> **Problem description**: Convert every line of the items below into a JSON list of strings, one string per line, and leave out blank lines.
==========
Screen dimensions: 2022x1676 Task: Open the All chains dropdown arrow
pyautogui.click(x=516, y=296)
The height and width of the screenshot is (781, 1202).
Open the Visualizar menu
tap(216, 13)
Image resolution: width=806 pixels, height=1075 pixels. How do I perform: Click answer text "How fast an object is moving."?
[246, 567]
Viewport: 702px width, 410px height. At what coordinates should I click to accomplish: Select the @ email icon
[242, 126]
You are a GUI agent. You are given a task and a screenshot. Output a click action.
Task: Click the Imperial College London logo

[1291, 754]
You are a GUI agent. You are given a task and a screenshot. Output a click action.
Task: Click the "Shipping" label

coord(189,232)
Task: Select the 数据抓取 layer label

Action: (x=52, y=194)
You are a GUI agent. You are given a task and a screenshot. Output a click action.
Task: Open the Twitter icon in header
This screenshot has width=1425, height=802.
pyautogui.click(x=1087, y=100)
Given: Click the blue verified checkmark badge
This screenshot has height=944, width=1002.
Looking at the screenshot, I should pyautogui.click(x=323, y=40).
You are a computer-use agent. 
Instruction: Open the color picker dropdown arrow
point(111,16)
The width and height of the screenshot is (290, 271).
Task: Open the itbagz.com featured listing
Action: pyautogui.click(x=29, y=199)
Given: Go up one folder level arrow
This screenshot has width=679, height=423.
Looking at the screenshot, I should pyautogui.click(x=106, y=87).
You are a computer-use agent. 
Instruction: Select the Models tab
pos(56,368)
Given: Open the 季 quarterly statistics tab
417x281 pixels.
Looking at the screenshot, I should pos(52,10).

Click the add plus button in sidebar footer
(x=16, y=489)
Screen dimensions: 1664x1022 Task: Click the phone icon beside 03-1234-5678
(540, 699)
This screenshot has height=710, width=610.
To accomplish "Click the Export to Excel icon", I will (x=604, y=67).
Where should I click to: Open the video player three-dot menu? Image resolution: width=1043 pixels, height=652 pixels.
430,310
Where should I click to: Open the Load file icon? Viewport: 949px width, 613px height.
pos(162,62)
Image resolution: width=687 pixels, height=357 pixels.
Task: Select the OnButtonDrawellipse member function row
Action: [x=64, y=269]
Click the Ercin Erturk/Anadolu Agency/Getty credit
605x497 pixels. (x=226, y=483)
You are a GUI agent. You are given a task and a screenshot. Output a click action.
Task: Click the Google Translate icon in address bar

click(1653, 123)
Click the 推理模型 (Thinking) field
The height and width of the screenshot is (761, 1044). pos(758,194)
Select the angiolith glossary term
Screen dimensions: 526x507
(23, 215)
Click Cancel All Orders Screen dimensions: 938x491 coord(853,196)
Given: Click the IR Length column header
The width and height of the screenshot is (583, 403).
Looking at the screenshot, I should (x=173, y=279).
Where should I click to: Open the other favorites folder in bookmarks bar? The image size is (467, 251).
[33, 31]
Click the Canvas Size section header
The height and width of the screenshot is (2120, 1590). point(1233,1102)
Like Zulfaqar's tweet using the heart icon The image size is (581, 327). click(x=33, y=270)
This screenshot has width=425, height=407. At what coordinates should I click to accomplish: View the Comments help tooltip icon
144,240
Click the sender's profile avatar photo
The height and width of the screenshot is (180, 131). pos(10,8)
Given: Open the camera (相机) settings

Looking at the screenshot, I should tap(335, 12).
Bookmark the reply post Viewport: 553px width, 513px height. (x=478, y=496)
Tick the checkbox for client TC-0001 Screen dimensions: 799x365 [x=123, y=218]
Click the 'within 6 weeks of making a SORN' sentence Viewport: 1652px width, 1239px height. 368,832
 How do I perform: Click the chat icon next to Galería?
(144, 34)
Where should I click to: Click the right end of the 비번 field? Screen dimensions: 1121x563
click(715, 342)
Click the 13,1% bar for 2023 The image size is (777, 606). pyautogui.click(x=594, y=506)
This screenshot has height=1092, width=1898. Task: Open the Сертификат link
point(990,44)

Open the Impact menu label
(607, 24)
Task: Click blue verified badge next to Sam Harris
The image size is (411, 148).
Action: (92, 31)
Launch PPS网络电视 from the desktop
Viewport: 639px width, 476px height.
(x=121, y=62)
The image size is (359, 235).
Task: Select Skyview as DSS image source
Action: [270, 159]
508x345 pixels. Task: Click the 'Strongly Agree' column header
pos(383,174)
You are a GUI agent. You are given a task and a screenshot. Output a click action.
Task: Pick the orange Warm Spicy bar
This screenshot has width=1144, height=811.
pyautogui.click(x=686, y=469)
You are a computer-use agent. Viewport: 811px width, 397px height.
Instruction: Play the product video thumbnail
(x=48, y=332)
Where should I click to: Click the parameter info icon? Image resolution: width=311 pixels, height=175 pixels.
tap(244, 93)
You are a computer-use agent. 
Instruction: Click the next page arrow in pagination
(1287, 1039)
==========
> **Result of this task**:
[
  "Screen dimensions: 2022x1676 Task: Open the All chains dropdown arrow",
  "pyautogui.click(x=516, y=296)",
  "The height and width of the screenshot is (781, 1202).",
  "Open the Visualizar menu",
  "tap(216, 13)",
  "Image resolution: width=806 pixels, height=1075 pixels. How do I perform: Click answer text \"How fast an object is moving.\"?",
  "[246, 567]",
  "Viewport: 702px width, 410px height. At what coordinates should I click to accomplish: Select the @ email icon",
  "[242, 126]",
  "You are a GUI agent. You are given a task and a screenshot. Output a click action.",
  "Task: Click the Imperial College London logo",
  "[1291, 754]",
  "You are a GUI agent. You are given a task and a screenshot. Output a click action.",
  "Task: Click the \"Shipping\" label",
  "coord(189,232)",
  "Task: Select the 数据抓取 layer label",
  "Action: (x=52, y=194)",
  "You are a GUI agent. You are given a task and a screenshot. Output a click action.",
  "Task: Open the Twitter icon in header",
  "This screenshot has width=1425, height=802.",
  "pyautogui.click(x=1087, y=100)",
  "Given: Click the blue verified checkmark badge",
  "This screenshot has height=944, width=1002.",
  "Looking at the screenshot, I should pyautogui.click(x=323, y=40).",
  "You are a computer-use agent. ",
  "Instruction: Open the color picker dropdown arrow",
  "point(111,16)",
  "The width and height of the screenshot is (290, 271).",
  "Task: Open the itbagz.com featured listing",
  "Action: pyautogui.click(x=29, y=199)",
  "Given: Go up one folder level arrow",
  "This screenshot has width=679, height=423.",
  "Looking at the screenshot, I should pyautogui.click(x=106, y=87).",
  "You are a computer-use agent. ",
  "Instruction: Select the Models tab",
  "pos(56,368)",
  "Given: Open the 季 quarterly statistics tab",
  "417x281 pixels.",
  "Looking at the screenshot, I should pos(52,10).",
  "Click the add plus button in sidebar footer",
  "(x=16, y=489)",
  "Screen dimensions: 1664x1022 Task: Click the phone icon beside 03-1234-5678",
  "(540, 699)",
  "This screenshot has height=710, width=610.",
  "To accomplish \"Click the Export to Excel icon\", I will (x=604, y=67).",
  "Where should I click to: Open the video player three-dot menu? Image resolution: width=1043 pixels, height=652 pixels.",
  "430,310",
  "Where should I click to: Open the Load file icon? Viewport: 949px width, 613px height.",
  "pos(162,62)",
  "Image resolution: width=687 pixels, height=357 pixels.",
  "Task: Select the OnButtonDrawellipse member function row",
  "Action: [x=64, y=269]",
  "Click the Ercin Erturk/Anadolu Agency/Getty credit",
  "605x497 pixels. (x=226, y=483)",
  "You are a GUI agent. You are given a task and a screenshot. Output a click action.",
  "Task: Click the Google Translate icon in address bar",
  "click(1653, 123)",
  "Click the 推理模型 (Thinking) field",
  "The height and width of the screenshot is (761, 1044). pos(758,194)",
  "Select the angiolith glossary term",
  "Screen dimensions: 526x507",
  "(23, 215)",
  "Click Cancel All Orders Screen dimensions: 938x491 coord(853,196)",
  "Given: Click the IR Length column header",
  "The width and height of the screenshot is (583, 403).",
  "Looking at the screenshot, I should (x=173, y=279).",
  "Where should I click to: Open the other favorites folder in bookmarks bar? The image size is (467, 251).",
  "[33, 31]",
  "Click the Canvas Size section header",
  "The height and width of the screenshot is (2120, 1590). point(1233,1102)",
  "Like Zulfaqar's tweet using the heart icon The image size is (581, 327). click(x=33, y=270)",
  "This screenshot has width=425, height=407. At what coordinates should I click to accomplish: View the Comments help tooltip icon",
  "144,240",
  "Click the sender's profile avatar photo",
  "The height and width of the screenshot is (180, 131). pos(10,8)",
  "Given: Open the camera (相机) settings",
  "Looking at the screenshot, I should tap(335, 12).",
  "Bookmark the reply post Viewport: 553px width, 513px height. (x=478, y=496)",
  "Tick the checkbox for client TC-0001 Screen dimensions: 799x365 [x=123, y=218]",
  "Click the 'within 6 weeks of making a SORN' sentence Viewport: 1652px width, 1239px height. 368,832",
  " How do I perform: Click the chat icon next to Galería?",
  "(144, 34)",
  "Where should I click to: Click the right end of the 비번 field? Screen dimensions: 1121x563",
  "click(715, 342)",
  "Click the 13,1% bar for 2023 The image size is (777, 606). pyautogui.click(x=594, y=506)",
  "This screenshot has height=1092, width=1898. Task: Open the Сертификат link",
  "point(990,44)",
  "Open the Impact menu label",
  "(607, 24)",
  "Task: Click blue verified badge next to Sam Harris",
  "The image size is (411, 148).",
  "Action: (92, 31)",
  "Launch PPS网络电视 from the desktop",
  "Viewport: 639px width, 476px height.",
  "(x=121, y=62)",
  "The image size is (359, 235).",
  "Task: Select Skyview as DSS image source",
  "Action: [270, 159]",
  "508x345 pixels. Task: Click the 'Strongly Agree' column header",
  "pos(383,174)",
  "You are a GUI agent. You are given a task and a screenshot. Output a click action.",
  "Task: Pick the orange Warm Spicy bar",
  "This screenshot has width=1144, height=811.",
  "pyautogui.click(x=686, y=469)",
  "You are a computer-use agent. Viewport: 811px width, 397px height.",
  "Instruction: Play the product video thumbnail",
  "(x=48, y=332)",
  "Where should I click to: Click the parameter info icon? Image resolution: width=311 pixels, height=175 pixels.",
  "tap(244, 93)",
  "You are a computer-use agent. ",
  "Instruction: Click the next page arrow in pagination",
  "(1287, 1039)"
]